2. **Symmetry with respect to the x-axis (like a mirror image across the side-to-side line):**
If a graph is symmetric to the x-axis, it means if `(x, y)` is on the graph, then `(x, -y)` is also on the graph. So, we test this by replacing every 'y' in our equation with a '(-y)'.

Our original equation is: $y=\frac{1}{x^{2}+1}$
Let's replace 'y' with '(-y)':
$-y=\frac{1}{x^{2}+1}$
To get 'y' all by itself again, we can multiply both sides by -1:
$y=-\frac{1}{x^{2}+1}$
Is this the same as our original equation? No, it has a negative sign in front of the fraction. So, no, it is NOT symmetric with respect to the x-axis.

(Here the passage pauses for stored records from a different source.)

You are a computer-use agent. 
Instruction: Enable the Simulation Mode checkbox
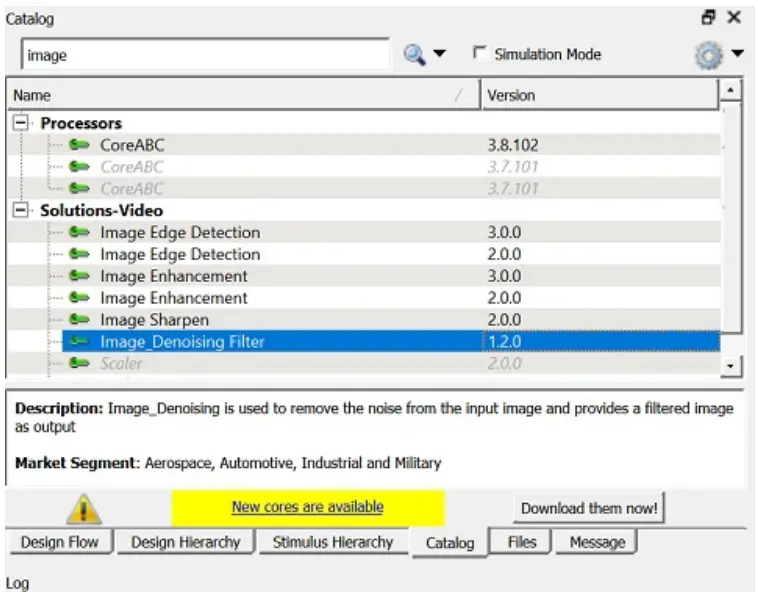point(479,54)
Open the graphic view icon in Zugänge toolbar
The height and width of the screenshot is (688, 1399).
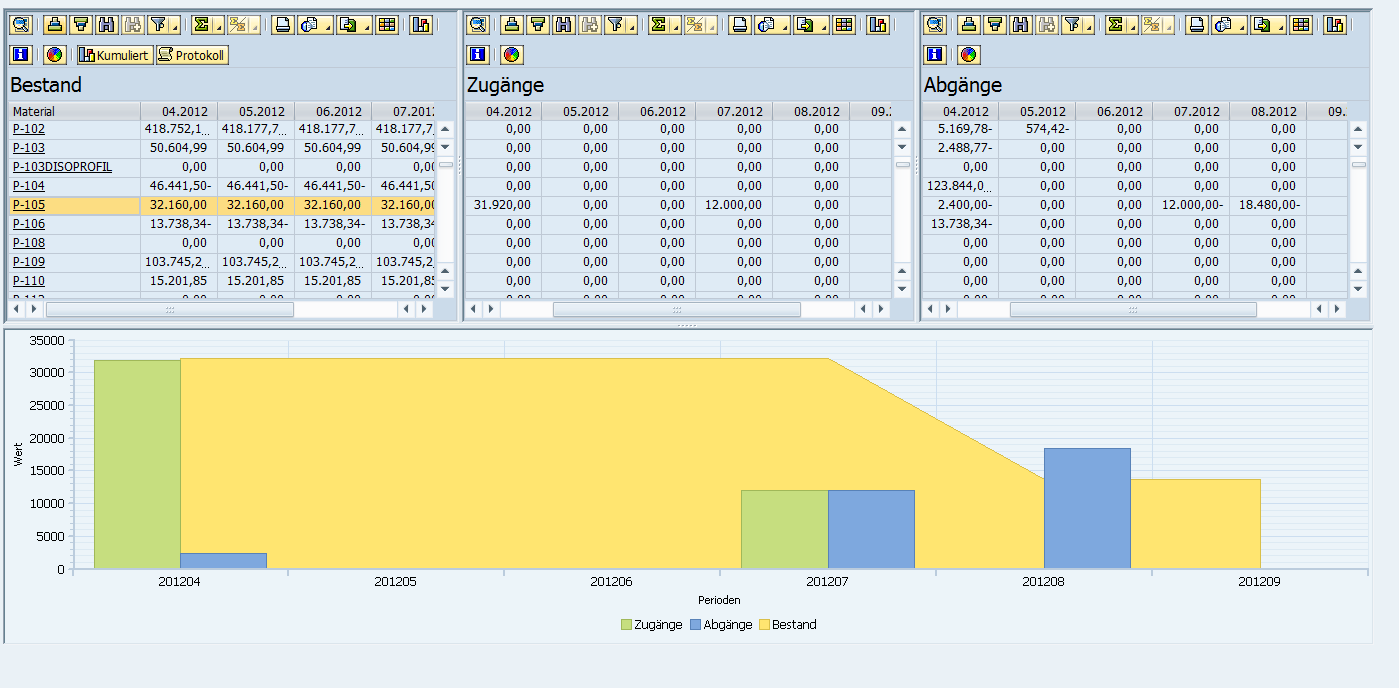click(x=878, y=25)
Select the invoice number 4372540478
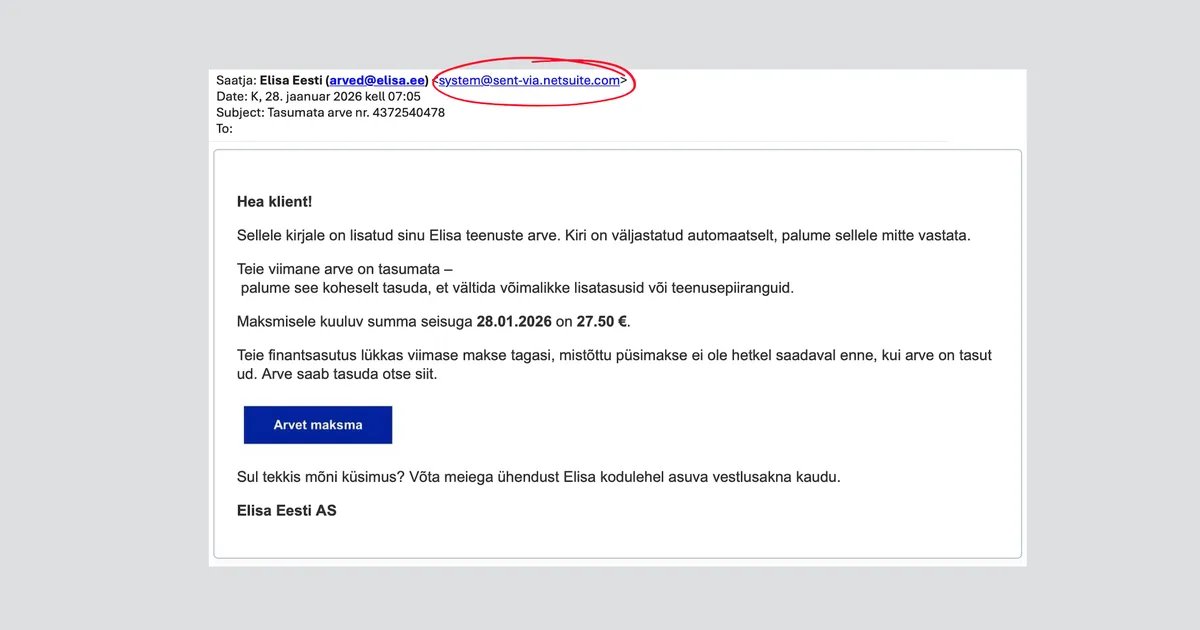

3. **Symmetry with respect to the origin (like turning the whole graph upside down):**
If a graph is symmetric to the origin, it means if `(x, y)` is on the graph, then `(-x, -y)` is also on the graph. So, we test this by replacing both 'x' with '(-x)' AND 'y' with '(-y)'.

Our original equation is: $y=\frac{1}{x^{2}+1}$
Let's replace 'x' with '(-x)' and 'y' with '(-y)':
$-y=\frac{1}{(-x)^{2}+1}$
Just like before, $(-x)^2$ is $x^2$. So:
$-y=\frac{1}{x^{2}+1}$
And to get 'y' by itself, multiply both sides by -1:
$y=-\frac{1}{x^{2}+1}$
Is this the same as our original equation? No, it's different. So, no, it is NOT symmetric with respect to the origin.

So, out of all the tests, our graph only passed the y-axis symmetry test! Pretty neat, huh?